*Provided information*
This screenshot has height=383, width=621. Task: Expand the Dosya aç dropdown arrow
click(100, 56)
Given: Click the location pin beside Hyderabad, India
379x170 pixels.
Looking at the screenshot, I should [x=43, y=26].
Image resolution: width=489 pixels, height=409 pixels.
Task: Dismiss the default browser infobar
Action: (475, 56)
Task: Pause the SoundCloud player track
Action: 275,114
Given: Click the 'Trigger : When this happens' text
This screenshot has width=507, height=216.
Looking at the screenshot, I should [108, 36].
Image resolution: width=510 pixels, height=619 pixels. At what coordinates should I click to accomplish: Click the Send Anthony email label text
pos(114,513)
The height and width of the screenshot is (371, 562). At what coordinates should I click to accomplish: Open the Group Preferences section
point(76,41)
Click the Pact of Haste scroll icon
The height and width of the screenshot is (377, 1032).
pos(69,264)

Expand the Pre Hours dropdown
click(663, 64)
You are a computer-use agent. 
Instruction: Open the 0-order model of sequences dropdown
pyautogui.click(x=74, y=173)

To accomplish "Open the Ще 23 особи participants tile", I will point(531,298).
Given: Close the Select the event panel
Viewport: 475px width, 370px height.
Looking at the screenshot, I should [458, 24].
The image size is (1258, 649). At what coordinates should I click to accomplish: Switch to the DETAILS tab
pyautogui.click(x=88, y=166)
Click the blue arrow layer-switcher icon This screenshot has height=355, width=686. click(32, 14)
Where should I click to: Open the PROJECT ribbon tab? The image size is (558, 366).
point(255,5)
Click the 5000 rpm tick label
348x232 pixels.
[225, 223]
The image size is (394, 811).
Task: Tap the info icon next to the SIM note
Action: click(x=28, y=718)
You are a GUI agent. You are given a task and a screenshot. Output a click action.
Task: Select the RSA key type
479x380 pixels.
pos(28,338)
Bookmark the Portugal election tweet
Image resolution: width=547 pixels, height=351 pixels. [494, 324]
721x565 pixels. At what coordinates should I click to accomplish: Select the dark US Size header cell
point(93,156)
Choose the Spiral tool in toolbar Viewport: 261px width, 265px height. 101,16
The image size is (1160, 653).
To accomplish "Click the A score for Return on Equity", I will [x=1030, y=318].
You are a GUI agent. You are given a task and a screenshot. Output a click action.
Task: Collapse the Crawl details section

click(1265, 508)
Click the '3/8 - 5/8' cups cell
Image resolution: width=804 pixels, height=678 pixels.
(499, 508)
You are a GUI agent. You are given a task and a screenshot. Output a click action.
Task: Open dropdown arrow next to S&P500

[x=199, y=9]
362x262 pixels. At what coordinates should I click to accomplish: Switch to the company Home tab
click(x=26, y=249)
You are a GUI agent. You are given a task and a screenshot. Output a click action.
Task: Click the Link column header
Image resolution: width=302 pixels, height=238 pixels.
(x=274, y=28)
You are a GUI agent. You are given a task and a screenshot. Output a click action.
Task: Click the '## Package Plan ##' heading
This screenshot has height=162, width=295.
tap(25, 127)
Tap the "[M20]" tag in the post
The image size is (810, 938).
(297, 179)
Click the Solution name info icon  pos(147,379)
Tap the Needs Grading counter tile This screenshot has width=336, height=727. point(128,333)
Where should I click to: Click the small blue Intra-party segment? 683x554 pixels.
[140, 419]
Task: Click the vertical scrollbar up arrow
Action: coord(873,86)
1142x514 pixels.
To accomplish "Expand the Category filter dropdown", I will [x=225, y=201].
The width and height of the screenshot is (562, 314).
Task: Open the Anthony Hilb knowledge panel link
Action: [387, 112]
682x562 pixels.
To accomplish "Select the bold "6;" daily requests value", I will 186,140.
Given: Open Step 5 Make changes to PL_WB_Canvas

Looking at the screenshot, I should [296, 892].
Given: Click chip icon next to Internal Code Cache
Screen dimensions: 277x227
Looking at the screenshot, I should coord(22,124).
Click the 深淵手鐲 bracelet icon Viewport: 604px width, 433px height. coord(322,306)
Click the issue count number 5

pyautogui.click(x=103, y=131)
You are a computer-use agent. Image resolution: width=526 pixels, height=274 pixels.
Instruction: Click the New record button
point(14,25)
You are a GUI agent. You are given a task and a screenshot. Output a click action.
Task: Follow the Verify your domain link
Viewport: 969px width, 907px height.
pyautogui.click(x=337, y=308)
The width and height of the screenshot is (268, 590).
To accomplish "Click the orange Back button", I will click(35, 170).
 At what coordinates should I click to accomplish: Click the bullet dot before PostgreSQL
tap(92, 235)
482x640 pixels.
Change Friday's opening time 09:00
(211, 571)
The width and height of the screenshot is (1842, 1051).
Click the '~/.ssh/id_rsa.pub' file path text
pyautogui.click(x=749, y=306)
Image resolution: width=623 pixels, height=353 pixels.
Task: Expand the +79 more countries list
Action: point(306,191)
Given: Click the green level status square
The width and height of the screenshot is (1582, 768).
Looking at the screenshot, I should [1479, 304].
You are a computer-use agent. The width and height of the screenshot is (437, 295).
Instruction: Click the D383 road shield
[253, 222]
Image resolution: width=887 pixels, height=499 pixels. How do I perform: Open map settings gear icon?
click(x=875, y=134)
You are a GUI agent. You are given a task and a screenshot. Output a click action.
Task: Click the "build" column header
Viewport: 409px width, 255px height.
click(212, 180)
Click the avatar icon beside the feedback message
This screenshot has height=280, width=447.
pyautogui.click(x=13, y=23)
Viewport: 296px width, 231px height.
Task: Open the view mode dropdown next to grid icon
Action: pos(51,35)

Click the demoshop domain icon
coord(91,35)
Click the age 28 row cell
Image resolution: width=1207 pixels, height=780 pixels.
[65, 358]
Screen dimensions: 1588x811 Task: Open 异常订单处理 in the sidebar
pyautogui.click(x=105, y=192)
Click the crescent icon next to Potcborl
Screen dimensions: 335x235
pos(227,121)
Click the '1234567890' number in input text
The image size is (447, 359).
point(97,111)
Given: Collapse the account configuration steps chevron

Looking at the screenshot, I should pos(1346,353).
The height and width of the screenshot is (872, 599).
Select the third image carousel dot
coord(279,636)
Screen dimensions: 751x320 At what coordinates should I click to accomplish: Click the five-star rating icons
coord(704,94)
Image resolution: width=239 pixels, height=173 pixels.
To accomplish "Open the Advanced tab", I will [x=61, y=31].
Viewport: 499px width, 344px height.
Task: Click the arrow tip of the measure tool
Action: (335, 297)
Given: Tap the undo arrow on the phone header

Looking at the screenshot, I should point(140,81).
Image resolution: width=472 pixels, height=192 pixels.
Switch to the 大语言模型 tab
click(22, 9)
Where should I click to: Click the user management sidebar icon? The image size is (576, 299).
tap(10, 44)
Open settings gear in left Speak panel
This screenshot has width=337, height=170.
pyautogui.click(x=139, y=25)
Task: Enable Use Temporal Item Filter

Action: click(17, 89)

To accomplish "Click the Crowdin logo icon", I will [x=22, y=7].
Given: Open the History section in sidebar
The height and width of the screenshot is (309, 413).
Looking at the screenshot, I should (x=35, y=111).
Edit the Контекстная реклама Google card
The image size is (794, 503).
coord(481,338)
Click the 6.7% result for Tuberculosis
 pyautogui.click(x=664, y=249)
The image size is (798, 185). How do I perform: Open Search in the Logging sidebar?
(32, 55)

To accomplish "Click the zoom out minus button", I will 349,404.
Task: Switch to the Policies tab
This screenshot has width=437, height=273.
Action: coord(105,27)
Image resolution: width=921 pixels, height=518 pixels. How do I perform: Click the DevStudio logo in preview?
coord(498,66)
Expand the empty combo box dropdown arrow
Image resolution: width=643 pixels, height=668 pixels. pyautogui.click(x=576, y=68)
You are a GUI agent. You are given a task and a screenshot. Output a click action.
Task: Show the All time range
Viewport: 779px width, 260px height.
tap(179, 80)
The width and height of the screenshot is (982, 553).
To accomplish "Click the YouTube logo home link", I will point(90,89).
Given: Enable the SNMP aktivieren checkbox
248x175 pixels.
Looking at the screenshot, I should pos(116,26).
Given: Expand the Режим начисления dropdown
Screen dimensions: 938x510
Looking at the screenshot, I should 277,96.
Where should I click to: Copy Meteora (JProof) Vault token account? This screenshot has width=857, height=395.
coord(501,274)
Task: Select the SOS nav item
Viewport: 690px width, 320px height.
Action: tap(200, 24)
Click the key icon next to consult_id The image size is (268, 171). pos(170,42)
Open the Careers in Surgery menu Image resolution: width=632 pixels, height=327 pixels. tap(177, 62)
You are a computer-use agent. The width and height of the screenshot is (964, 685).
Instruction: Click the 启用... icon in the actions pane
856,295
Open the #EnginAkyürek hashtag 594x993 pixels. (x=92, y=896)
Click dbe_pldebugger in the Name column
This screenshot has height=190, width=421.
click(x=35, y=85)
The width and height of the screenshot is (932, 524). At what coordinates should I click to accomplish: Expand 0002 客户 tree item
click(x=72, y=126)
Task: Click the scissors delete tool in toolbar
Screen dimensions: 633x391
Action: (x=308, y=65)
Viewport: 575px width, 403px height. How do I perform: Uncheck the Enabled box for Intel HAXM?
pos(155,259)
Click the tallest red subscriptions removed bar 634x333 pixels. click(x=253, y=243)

*Exercise details*
Only certain lines are wanted. Please return exactly those from the top of the data through the line with "Given: Click the 'Trigger".

*Response area*
This screenshot has height=383, width=621. Task: Expand the Dosya aç dropdown arrow
click(100, 56)
Given: Click the location pin beside Hyderabad, India
379x170 pixels.
Looking at the screenshot, I should [x=43, y=26].
Image resolution: width=489 pixels, height=409 pixels.
Task: Dismiss the default browser infobar
Action: (475, 56)
Task: Pause the SoundCloud player track
Action: 275,114
Given: Click the 'Trigger : When this happens' text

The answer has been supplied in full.